Data for processing –
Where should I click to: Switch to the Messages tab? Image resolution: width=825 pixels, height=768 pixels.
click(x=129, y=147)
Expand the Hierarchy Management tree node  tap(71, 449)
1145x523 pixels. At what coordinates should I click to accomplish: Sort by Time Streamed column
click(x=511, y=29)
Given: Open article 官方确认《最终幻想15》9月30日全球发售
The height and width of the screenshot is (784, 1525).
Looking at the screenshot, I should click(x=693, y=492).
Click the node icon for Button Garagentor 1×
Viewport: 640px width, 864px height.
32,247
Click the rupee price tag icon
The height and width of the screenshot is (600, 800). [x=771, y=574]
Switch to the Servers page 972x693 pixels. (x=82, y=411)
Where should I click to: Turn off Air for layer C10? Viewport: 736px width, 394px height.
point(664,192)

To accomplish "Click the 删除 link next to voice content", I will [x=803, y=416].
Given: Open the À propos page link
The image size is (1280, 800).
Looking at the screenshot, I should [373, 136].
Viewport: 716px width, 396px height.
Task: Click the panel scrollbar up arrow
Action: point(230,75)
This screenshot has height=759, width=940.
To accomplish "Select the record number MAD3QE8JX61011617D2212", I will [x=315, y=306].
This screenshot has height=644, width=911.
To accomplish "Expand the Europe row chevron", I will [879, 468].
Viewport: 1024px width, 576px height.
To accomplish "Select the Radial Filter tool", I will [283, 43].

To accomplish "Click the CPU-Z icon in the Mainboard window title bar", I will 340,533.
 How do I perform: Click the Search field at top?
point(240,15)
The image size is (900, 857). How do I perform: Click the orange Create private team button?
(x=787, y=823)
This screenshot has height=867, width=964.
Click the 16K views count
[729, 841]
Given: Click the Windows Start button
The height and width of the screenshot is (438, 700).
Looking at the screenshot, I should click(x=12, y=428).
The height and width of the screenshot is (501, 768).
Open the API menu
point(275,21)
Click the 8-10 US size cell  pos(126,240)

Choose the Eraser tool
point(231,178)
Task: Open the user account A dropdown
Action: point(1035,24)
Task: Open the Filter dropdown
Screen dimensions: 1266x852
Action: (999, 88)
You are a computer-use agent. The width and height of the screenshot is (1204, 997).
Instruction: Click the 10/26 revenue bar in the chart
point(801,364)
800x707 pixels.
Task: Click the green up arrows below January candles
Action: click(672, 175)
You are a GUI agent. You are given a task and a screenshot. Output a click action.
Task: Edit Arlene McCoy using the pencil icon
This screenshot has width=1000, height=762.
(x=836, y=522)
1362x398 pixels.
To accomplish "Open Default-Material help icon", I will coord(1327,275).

What you are asked to do – Return only the stretch of the material above from the line holding "Switch to the Servers" through the line holding "Given: Click the Windows Start button", copied exactly.

Exercise output –
Switch to the Servers page 972x693 pixels. (x=82, y=411)
Where should I click to: Turn off Air for layer C10? Viewport: 736px width, 394px height.
point(664,192)

To accomplish "Click the 删除 link next to voice content", I will [x=803, y=416].
Given: Open the À propos page link
The image size is (1280, 800).
Looking at the screenshot, I should [373, 136].
Viewport: 716px width, 396px height.
Task: Click the panel scrollbar up arrow
Action: point(230,75)
This screenshot has height=759, width=940.
To accomplish "Select the record number MAD3QE8JX61011617D2212", I will [x=315, y=306].
This screenshot has height=644, width=911.
To accomplish "Expand the Europe row chevron", I will [879, 468].
Viewport: 1024px width, 576px height.
To accomplish "Select the Radial Filter tool", I will [283, 43].

To accomplish "Click the CPU-Z icon in the Mainboard window title bar", I will 340,533.
 How do I perform: Click the Search field at top?
point(240,15)
The image size is (900, 857). How do I perform: Click the orange Create private team button?
(x=787, y=823)
This screenshot has height=867, width=964.
Click the 16K views count
[729, 841]
Given: Click the Windows Start button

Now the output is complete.